Pour la quatrième année consécutive, les Montréalais verront leur avis d'imposition augmenter plus rapidement que l'inflation. Le prochain budget de Montréal, dont les grandes lignes doivent être rendues publiques demain, prévoit une hausse d'impôts fonciers et de taxes de 3,4%, a appris La Presse de source sûre.

Mis à jour le 13 sept. 2012
Pierre-André Normandin LA PRESSE

Cette augmentation se fera en deux temps. D'abord, le taux d'imposition des propriétés résidentielles augmentera de 2,2%, soit au rythme prévu de l'inflation en 2012. Mais une autre hausse de 1,2% est nécessaire pour garnir les coffres du fonds de l'eau, créé en 2003, qui sert à financer les travaux pour mettre à jour les équipements de production et de distribution de l'eau de la métropole.

La maison moyenne de Montréal, dont la valeur est évaluée à 345 000$, verra ainsi son avis d'imposition augmenter de 119$, pour s'établir à 3618$.

Mais attention, cette hausse de 3,4% ne tient pas compte des taxes locales imposées par les arrondissements. L'année dernière, neuf d'entre eux avaient eu recours à cette mesure pour garnir leurs coffres. Les administrations locales n'ont pas encore adopté leurs budgets, ce qui ne permet pas, pour l'instant, de savoir quelles hausses elles imposeront à leurs citoyens.

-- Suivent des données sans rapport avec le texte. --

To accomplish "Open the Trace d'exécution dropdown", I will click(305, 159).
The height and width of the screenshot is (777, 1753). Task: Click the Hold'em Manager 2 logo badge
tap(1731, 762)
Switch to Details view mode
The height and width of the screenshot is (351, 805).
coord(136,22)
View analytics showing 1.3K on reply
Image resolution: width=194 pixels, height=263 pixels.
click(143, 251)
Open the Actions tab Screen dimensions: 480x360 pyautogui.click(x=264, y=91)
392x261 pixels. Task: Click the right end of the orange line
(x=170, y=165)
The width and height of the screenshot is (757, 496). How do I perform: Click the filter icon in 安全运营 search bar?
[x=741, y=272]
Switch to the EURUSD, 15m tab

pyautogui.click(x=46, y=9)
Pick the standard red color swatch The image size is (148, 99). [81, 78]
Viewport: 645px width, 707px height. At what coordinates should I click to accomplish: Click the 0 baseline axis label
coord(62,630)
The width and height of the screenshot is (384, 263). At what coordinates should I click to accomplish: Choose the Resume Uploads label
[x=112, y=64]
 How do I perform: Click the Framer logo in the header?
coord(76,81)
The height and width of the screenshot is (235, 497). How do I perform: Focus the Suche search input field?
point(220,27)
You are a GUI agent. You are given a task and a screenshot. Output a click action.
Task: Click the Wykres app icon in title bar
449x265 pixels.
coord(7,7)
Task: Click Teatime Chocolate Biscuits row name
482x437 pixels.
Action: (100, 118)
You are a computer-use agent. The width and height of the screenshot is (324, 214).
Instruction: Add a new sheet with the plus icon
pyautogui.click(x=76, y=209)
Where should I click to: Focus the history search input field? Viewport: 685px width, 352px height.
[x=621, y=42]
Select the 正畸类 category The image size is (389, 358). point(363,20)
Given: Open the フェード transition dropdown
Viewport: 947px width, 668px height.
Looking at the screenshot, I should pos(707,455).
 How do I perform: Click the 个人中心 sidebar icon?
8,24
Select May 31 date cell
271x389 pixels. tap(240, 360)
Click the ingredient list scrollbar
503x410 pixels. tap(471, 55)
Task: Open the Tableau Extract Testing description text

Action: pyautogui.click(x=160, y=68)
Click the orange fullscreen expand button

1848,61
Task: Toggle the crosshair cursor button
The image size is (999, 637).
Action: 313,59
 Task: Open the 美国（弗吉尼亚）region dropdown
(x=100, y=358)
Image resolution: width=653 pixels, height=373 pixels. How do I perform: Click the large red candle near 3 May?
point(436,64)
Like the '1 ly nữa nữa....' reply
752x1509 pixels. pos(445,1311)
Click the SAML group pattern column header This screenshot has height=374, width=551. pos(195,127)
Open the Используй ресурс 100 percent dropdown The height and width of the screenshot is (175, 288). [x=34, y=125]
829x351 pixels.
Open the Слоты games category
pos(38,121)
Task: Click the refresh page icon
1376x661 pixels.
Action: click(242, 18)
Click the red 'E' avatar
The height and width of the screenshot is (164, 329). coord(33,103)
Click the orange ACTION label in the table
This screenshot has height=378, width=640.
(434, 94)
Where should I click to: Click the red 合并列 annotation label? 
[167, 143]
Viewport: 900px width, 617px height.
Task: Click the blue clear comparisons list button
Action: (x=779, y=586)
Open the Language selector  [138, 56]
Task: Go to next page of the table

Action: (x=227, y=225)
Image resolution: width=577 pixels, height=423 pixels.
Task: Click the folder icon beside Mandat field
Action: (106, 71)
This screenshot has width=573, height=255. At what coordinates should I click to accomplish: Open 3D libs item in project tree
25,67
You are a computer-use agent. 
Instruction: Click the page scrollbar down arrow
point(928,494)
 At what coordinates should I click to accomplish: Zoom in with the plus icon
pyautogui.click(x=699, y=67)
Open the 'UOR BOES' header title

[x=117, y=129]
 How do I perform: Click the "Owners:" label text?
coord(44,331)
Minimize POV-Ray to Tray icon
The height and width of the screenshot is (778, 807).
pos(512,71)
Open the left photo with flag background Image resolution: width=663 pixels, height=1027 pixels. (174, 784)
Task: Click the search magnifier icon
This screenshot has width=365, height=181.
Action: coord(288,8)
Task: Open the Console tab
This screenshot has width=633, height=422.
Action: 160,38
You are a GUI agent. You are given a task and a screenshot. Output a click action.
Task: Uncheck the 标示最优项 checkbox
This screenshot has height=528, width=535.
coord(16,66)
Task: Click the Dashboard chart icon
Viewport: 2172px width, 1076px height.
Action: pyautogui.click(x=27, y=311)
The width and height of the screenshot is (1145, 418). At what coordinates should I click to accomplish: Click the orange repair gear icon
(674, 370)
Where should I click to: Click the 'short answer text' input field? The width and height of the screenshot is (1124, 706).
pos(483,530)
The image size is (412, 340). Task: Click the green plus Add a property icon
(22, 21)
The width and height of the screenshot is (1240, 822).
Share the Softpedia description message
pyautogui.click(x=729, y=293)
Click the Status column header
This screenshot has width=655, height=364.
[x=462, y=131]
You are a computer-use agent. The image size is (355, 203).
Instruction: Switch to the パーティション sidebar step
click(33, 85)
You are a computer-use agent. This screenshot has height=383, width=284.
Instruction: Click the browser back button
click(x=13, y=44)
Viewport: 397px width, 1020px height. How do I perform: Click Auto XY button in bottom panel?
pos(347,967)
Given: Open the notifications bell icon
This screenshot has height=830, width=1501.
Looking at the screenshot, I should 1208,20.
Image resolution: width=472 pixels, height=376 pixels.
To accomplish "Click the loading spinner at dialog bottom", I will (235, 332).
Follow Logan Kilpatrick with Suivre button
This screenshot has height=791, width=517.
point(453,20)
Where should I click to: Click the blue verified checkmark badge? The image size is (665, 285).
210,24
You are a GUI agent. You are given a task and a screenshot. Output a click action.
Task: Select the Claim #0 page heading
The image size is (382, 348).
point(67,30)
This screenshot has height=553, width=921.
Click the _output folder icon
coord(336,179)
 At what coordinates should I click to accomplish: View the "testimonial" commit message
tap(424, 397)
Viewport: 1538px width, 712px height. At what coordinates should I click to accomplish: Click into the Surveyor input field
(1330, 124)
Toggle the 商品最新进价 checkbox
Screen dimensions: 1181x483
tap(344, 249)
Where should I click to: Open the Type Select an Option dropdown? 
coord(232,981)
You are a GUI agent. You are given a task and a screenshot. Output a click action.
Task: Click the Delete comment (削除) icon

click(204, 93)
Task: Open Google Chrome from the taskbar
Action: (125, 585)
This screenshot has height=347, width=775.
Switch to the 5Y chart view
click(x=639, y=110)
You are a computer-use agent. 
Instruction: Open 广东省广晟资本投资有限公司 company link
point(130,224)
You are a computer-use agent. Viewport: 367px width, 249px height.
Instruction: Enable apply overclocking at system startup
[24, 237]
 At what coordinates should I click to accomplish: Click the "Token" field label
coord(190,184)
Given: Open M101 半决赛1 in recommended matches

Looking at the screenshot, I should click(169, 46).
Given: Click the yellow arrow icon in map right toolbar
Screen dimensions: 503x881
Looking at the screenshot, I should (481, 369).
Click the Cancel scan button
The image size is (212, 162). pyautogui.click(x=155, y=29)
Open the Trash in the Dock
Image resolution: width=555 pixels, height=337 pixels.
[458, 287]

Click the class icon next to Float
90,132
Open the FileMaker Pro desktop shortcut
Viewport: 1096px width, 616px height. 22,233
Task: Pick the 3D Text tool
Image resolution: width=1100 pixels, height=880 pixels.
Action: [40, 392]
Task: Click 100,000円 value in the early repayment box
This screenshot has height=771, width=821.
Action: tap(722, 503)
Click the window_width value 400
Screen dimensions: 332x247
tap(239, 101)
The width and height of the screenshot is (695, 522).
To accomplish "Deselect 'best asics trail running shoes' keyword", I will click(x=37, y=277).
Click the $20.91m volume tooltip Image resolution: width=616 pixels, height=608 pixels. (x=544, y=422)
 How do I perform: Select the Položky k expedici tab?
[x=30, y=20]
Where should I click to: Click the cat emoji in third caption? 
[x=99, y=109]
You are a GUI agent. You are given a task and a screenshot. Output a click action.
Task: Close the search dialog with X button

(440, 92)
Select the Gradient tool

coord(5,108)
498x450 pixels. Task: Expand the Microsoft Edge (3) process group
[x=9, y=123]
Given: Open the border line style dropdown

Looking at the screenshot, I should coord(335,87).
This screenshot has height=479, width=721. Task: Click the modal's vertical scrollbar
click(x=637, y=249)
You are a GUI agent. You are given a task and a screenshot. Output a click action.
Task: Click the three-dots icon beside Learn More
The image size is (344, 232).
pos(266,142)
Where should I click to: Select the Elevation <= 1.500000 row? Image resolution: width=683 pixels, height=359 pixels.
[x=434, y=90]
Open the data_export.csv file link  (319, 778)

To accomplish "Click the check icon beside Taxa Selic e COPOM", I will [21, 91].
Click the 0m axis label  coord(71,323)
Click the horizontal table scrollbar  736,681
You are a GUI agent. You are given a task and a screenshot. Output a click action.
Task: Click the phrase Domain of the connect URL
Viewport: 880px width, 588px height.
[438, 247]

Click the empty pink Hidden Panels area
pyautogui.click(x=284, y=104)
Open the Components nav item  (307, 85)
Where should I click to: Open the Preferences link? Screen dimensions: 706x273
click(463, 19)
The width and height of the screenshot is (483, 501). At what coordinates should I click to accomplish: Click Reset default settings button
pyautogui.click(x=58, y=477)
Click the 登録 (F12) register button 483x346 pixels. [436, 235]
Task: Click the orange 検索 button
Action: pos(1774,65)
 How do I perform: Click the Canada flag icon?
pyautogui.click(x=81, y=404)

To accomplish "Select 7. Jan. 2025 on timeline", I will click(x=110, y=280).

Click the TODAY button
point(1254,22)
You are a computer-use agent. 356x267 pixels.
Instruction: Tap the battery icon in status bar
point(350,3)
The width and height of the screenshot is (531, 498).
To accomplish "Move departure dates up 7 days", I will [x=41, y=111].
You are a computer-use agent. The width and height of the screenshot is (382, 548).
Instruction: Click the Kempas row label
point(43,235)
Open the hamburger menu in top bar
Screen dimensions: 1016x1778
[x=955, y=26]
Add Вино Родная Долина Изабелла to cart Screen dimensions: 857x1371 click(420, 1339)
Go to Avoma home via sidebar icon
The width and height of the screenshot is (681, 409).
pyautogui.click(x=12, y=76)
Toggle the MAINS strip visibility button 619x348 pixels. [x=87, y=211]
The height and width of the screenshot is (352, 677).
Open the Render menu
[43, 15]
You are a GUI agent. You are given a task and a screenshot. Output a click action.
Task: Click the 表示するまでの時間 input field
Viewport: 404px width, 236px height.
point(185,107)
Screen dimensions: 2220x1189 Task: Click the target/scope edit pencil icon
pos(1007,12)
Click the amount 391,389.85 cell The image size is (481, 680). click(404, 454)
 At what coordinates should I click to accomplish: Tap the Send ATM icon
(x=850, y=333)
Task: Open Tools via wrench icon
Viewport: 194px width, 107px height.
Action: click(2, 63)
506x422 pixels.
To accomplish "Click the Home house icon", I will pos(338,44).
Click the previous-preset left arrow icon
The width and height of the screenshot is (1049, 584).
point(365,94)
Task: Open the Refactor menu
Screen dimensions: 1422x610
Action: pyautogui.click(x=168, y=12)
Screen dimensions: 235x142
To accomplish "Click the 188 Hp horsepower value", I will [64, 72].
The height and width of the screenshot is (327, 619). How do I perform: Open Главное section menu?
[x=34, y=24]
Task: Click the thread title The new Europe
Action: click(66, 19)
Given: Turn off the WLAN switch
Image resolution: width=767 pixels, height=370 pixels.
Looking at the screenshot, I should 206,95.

Le financement des arrondissements est un sujet épineux depuis plusieurs années, ceux-ci se plaignant régulièrement de souffrir de sous-financement. L'administration Tremblay s'est engagée au début de l'année à régler le problème et son budget 2013 servira de test, en quelque sorte.

L'administration Tremblay présentera ses «orientations budgétaires» demain à la commission des finances. Les élus qui y siègent doivent étudier le budget 2013 afin de formuler leurs recommandations. Comme ils ne détiennent qu'un pouvoir consultatif, il est peu probable que leurs travaux mènent à des changements. Le budget sera ensuite officiellement déposé en novembre, pour adoption finale en décembre.

Selon nos informations, les dépenses de la Ville augmenteront de 3,8%. Le budget 2013 se chiffrera ainsi à 4,9 milliards de dollars. Cette augmentation des dépenses est inférieure à celle observée l'an dernier, alors que le budget avait gonflé de 5,2%.

Une fois adoptée, la nouvelle hausse d'impôts fonciers et de taxes attendue en 2013 aura fait augmenter la facture des citoyens de 16,7% depuis la réélection de l'administration Tremblay, en 2009. La Presse avait révélé à la veille du dernier scrutin que le parti du maire planifiait une augmentation des taxes de 16% au cours des quatre années suivantes afin de combler un important déséquilibre budgétaire, ce qui avait été vivement démenti à l'époque.

Condamnées à hausser les taxes

Cette nouvelle hausse n'étonne pas Serge Belley, spécialiste en administration municipale selon qui les Villes sont condamnées à augmenter les taxes. Le professeur de l'École nationale d'administration publique (ENAP) souligne que leurs dépenses vont sans cesse en augmentant.

«Les villes ont l'obligation d'équilibrer leur budget. Si les dépenses augmentent beaucoup, elles sont amenées à augmenter le taux de taxation», souligne-t-il. Le Québec a beau avoir connu au cours des 10 dernières années une explosion dans la construction de maisons et de condos, les taxes générées par les nouvelles propriétés sont souvent insuffisantes pour couvrir l'augmentation des dépenses municipales.

Les difficultés importantes auxquelles font face les régimes de retraite des employés expliquent en grande partie cette croissance, les Villes étant tenues de combler le manque à gagner. D'ailleurs, l'administration Tremblay tente depuis plusieurs mois de s'entendre avec ses syndicats pour revoir le partage des contributions à ces caisses. «Les caisses de retraite ont connu des rendements très faibles, voire négatifs, ce qui entraîne des déficits importants des régimes, constate Serge Belley. C'est le cas à Montréal comme à Longueuil et à Québec.»

La Presse a révélé l'an dernier que les taxes municipales avaient augmenté au Québec deux fois plus vite que l'inflation, de 2006 à 2011. Seulement une vingtaine des 1062 municipalités de la province ont réussi à geler ou à diminuer l'avis d'imposition de leurs citoyens.